§ **Extracted text**:

▬▬▬▬▬▬▬▬▬▬

Objecting to or Challenging a Subpoena

Finding out that a subpoena has been issued does not mean you must comply with every demand in it. Federal law provides clear mechanisms for pushing back.

Written Objections to Document Requests

If a subpoena orders you to produce documents or allow an inspection, you can serve a written objection on the attorney who issued it. The objection must be served before the earlier of two deadlines: the compliance date stated in the subpoena, or 14 days after the subpoena was served on you. Once you serve a timely objection, the requesting party cannot compel you to produce anything without first getting a court order, and that order must protect you from significant expense if you are not a party to the case.8LII / Legal Information Institute. Federal Rules of Civil Procedure Rule 45 – Subpoena

Motions to Quash

A motion to quash asks the court to cancel or narrow the subpoena. A court must quash or modify a subpoena that:

  • Allows too little time: the subpoena does not give you a reasonable window to comply.
  • Exceeds geographic limits: the subpoena requires you to travel more than 100 miles from where you live or work.
  • Demands privileged information: the subpoena seeks attorney-client communications, medical records protected by privilege, or other legally shielded material with no applicable exception.
  • Creates an undue burden: compliance would be unreasonably expensive or disruptive relative to the value of the information sought.

A court may also quash a subpoena that demands trade secrets, confidential commercial information, or the opinions of an expert who was not hired by any party in the case.8LII / Legal Information Institute. Federal Rules of Civil Procedure Rule 45 – Subpoena The motion must be filed on a timely basis — the rules do not set a specific number of days, but filing before the compliance deadline is essential. Filing fees for motions vary by court.

▬▬▬▬▬▬▬▬▬▬

Source records:
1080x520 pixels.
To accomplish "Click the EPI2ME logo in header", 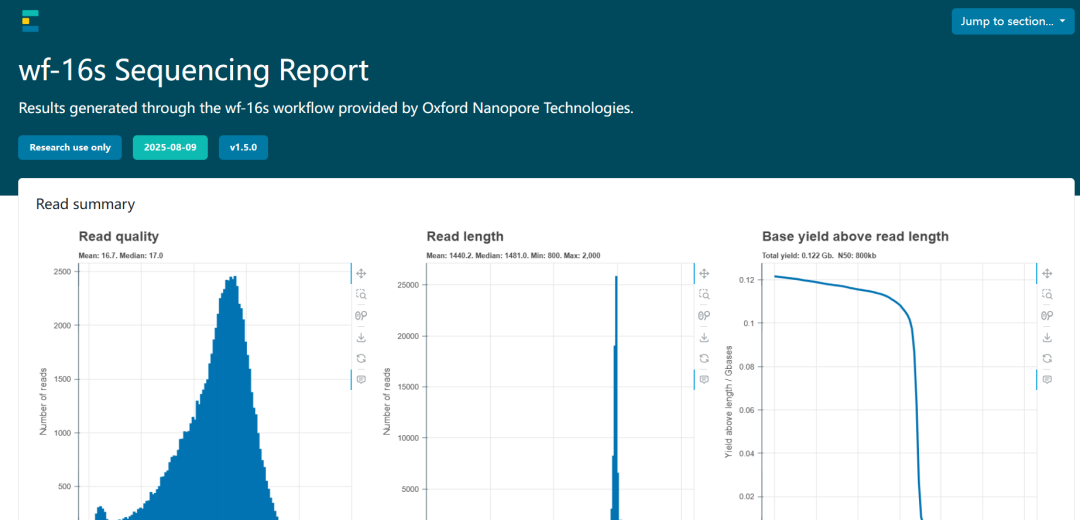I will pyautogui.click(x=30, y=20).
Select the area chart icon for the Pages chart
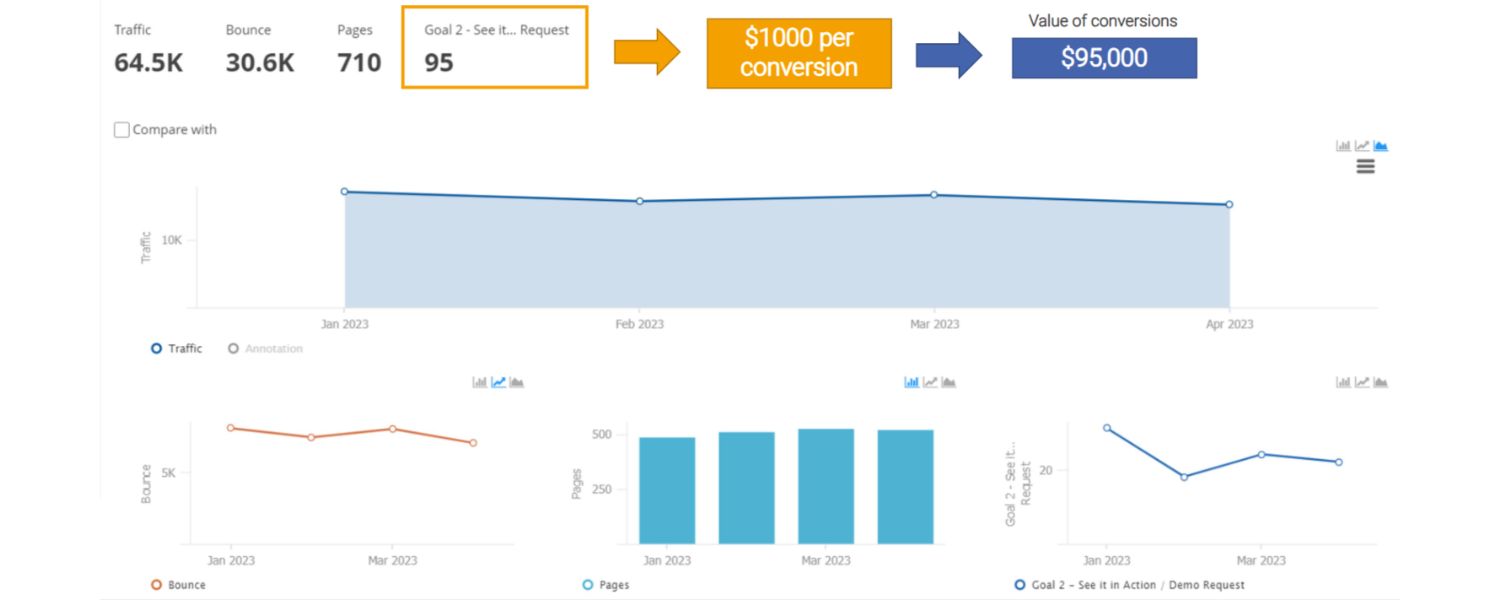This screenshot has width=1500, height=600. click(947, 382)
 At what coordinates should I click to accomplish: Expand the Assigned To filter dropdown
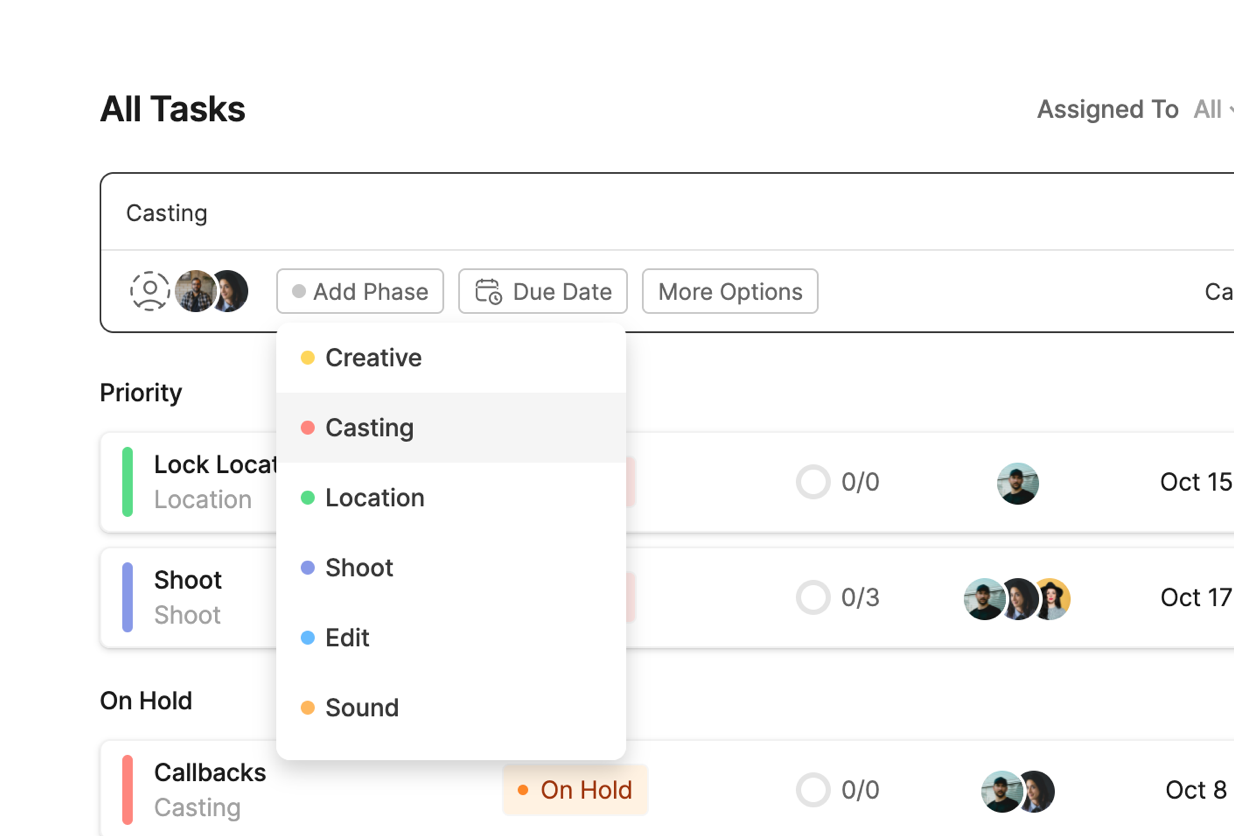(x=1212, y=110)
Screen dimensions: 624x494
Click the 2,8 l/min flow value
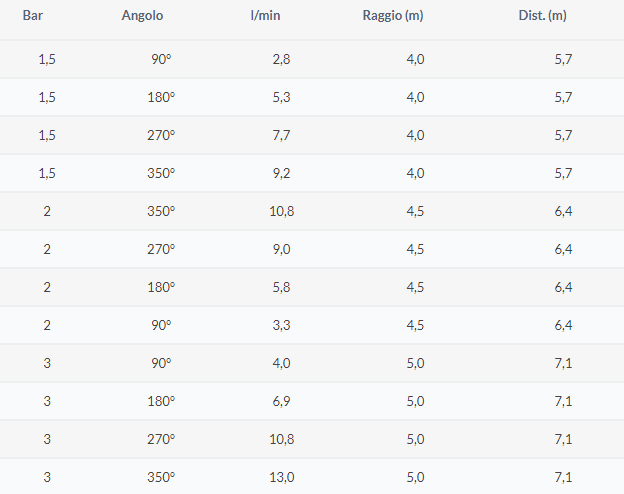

▬▬▬▬▬▬▬▬▬▬

§ **Tasks and exercises**:
(1) In the text on challenging subpoenas, how far from where a person lives or works can a subpoena require travel before a court must quash or modify it?
(2) Extend the text on challenging subpoenas, starting after its final sentence.

§ **Answers for the exercise**:
(1) No more than 100 miles.

(2)
Electronically Stored Information

If a subpoena asks for electronically stored information that would be unreasonably expensive or burdensome to retrieve — such as data on outdated backup tapes or decommissioned systems — you can identify those sources as not reasonably accessible. The burden then shifts to the requesting party to show good cause for why the court should order production anyway.8LII / Legal Information Institute. Federal Rules of Civil Procedure Rule 45 – Subpoena

Consequences of Ignoring a Subpoena

A person who has been properly served with a subpoena and fails to comply without a valid excuse can be held in contempt of court. Contempt is not an empty threat — it can result in fines, payment of the other side’s attorney fees, and in serious cases, jail time until you comply. The court where compliance is required has the authority to impose these sanctions, and if the case has been transferred, both the original court and the compliance court can hold you in contempt simultaneously.8LII / Legal Information Institute. Federal Rules of Civil Procedure Rule 45 – Subpoena

Beyond contempt, a court can order the non-complying person or their attorney to pay the reasonable expenses — including attorney fees — that the other side incurred in bringing a motion to compel compliance.11LII / Legal Information Institute. Federal Rules of Civil Procedure Rule 37 – Failure to Make Disclosures or to Cooperate in Discovery In criminal cases, ignoring a subpoena can lead to a bench warrant for your arrest. Federal Rule of Criminal Procedure 40 specifically addresses the arrest of a person who fails to appear as required by a subpoena, and that arrest can happen in any federal district.12LII / Legal Information Institute. Federal Rules of Criminal Procedure Rule 40 – Arrest for Failing to Appear in Another District

If you discover a subpoena has been issued and you believe it is improper, the correct response is to challenge it through a written objection or motion to quash — not to ignore it. Doing nothing forfeits your ability to contest the subpoena’s scope and exposes you to sanctions that are entirely avoidable.